§ EXERCISE BRIEF:
Answer these questions using the excerpt on the 2004 Jakarta embassy bombing:
(a) What make of vehicle did Sudirman Talib notice outside the building?
(b) How many people died in the blast?
(c) In which Jakarta suburb were hotels attacked in 2003 and 2009?

§ EXCERPT:
“It was a normal morning,” Sudirman Talib says, remembering the day in September 2004 when he was injured in a suicide bombing at the Australian Embassy in Jakarta. He worked as a security guard and recalls noticing a Daihatsu outside the building. “We went to ask, ‘Why have you stopped here? What is your business here?’ But when my colleague approached the car, suddenly — bang.” Nine people died in the blast, and another 150 were injured. Talib, 21 years old at the time, had come to in Jakarta from a far-flung province of Indonesia, looking for work to help his family back in Bima, West Nusa Tenggara. That September day, he was among the lucky ones — he lost his left eye but survived.
The 2004 Australian Embassy bombing sits in the middle of a string of attacks in Indonesia that were orchestrated by the Southeast Asian terror cell Jemaah Islamiyah. The group has been publicly linked to al-Qaida and Islamic State, plus terror groups based in the southern Philippines. JI also claimed responsibility for the 2002 and 2005 attacks in Bali, as well as the 2003 and 2009 attacks on hotels in the Jakarta suburb of Kuningan. Combined, these attacks killed nearly 300 people and turned Indonesia into Southeast Asia’s hub of Islamic terrorism.

§ DATASET:
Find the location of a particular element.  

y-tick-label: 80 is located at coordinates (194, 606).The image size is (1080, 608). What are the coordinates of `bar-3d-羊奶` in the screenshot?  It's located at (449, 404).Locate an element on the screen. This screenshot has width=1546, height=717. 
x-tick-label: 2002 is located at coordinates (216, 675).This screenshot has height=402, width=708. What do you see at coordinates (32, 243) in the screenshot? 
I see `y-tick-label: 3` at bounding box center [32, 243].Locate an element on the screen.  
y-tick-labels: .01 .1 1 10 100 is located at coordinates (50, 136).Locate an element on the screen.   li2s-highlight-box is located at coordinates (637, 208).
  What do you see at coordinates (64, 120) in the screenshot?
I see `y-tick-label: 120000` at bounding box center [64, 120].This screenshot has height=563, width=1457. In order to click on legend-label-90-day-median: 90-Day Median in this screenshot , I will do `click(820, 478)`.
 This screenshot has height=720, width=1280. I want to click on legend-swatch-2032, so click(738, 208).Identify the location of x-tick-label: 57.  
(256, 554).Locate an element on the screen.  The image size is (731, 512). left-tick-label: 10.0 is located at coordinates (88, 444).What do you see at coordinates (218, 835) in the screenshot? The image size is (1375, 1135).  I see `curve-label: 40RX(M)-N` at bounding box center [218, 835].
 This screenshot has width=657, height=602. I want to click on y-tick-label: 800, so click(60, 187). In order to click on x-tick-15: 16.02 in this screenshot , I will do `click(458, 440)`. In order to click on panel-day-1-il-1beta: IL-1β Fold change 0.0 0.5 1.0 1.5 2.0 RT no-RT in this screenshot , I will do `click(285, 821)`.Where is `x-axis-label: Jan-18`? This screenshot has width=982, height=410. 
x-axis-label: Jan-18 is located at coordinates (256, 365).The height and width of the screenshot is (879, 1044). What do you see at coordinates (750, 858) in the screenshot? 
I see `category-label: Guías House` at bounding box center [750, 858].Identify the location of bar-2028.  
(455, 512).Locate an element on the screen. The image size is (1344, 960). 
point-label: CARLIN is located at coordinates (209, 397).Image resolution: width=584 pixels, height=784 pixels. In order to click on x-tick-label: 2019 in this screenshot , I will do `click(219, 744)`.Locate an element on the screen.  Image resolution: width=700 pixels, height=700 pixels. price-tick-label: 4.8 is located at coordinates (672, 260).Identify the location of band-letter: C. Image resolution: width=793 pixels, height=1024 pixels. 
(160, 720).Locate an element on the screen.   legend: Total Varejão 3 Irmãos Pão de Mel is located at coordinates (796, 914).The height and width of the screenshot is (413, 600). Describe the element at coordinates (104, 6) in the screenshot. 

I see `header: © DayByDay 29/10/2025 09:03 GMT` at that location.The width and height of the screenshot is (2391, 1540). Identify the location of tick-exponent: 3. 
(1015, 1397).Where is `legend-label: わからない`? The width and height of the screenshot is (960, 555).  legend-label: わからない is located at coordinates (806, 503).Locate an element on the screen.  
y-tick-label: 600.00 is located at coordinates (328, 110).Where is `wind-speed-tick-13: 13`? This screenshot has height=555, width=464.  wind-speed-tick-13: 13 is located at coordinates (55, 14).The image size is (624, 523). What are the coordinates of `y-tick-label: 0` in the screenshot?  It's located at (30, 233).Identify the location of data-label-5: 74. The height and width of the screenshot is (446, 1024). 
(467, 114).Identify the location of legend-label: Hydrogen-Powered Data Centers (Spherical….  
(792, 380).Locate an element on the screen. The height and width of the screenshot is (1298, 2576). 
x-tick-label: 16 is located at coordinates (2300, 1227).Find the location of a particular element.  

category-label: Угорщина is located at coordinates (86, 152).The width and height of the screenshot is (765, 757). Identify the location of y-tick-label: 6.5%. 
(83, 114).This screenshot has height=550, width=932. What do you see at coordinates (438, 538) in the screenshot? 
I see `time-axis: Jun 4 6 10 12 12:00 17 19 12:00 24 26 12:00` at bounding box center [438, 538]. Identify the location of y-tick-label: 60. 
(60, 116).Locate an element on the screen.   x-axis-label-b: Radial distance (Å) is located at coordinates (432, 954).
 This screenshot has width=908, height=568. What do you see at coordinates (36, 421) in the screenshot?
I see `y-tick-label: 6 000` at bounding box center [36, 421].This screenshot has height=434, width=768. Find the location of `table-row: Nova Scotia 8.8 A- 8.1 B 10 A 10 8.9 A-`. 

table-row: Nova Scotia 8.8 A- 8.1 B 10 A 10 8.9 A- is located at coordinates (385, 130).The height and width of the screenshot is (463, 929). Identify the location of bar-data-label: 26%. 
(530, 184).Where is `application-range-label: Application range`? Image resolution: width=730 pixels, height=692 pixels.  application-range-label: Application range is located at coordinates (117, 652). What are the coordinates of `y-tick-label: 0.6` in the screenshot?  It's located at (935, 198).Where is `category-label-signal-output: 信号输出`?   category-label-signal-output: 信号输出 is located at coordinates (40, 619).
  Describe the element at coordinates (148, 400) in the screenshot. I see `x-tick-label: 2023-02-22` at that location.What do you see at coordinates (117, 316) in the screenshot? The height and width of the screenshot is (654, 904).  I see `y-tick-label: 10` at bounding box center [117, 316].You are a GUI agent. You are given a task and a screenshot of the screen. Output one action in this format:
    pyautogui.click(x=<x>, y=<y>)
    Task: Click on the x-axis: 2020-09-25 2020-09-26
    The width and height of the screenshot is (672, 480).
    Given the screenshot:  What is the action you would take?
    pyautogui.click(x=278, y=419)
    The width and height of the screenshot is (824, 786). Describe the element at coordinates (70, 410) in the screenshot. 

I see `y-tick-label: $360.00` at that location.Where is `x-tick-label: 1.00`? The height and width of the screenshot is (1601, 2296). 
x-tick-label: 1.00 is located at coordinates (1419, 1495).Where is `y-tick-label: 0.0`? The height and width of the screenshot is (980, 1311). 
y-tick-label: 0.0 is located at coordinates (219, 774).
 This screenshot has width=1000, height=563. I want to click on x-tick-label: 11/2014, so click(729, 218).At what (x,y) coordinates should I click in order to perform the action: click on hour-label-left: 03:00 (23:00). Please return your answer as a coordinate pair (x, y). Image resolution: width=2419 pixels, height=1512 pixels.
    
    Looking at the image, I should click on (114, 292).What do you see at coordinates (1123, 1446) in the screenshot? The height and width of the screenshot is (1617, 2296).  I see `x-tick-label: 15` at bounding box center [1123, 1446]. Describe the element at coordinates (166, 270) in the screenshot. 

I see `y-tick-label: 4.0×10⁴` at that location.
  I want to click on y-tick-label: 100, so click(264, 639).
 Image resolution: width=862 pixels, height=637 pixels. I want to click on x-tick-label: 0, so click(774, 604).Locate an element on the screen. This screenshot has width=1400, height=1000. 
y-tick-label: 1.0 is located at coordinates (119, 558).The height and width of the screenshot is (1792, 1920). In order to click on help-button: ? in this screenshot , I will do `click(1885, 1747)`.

§ EXERCISE RESULT:
(a) A Daihatsu.
(b) Nine people.
(c) Kuningan.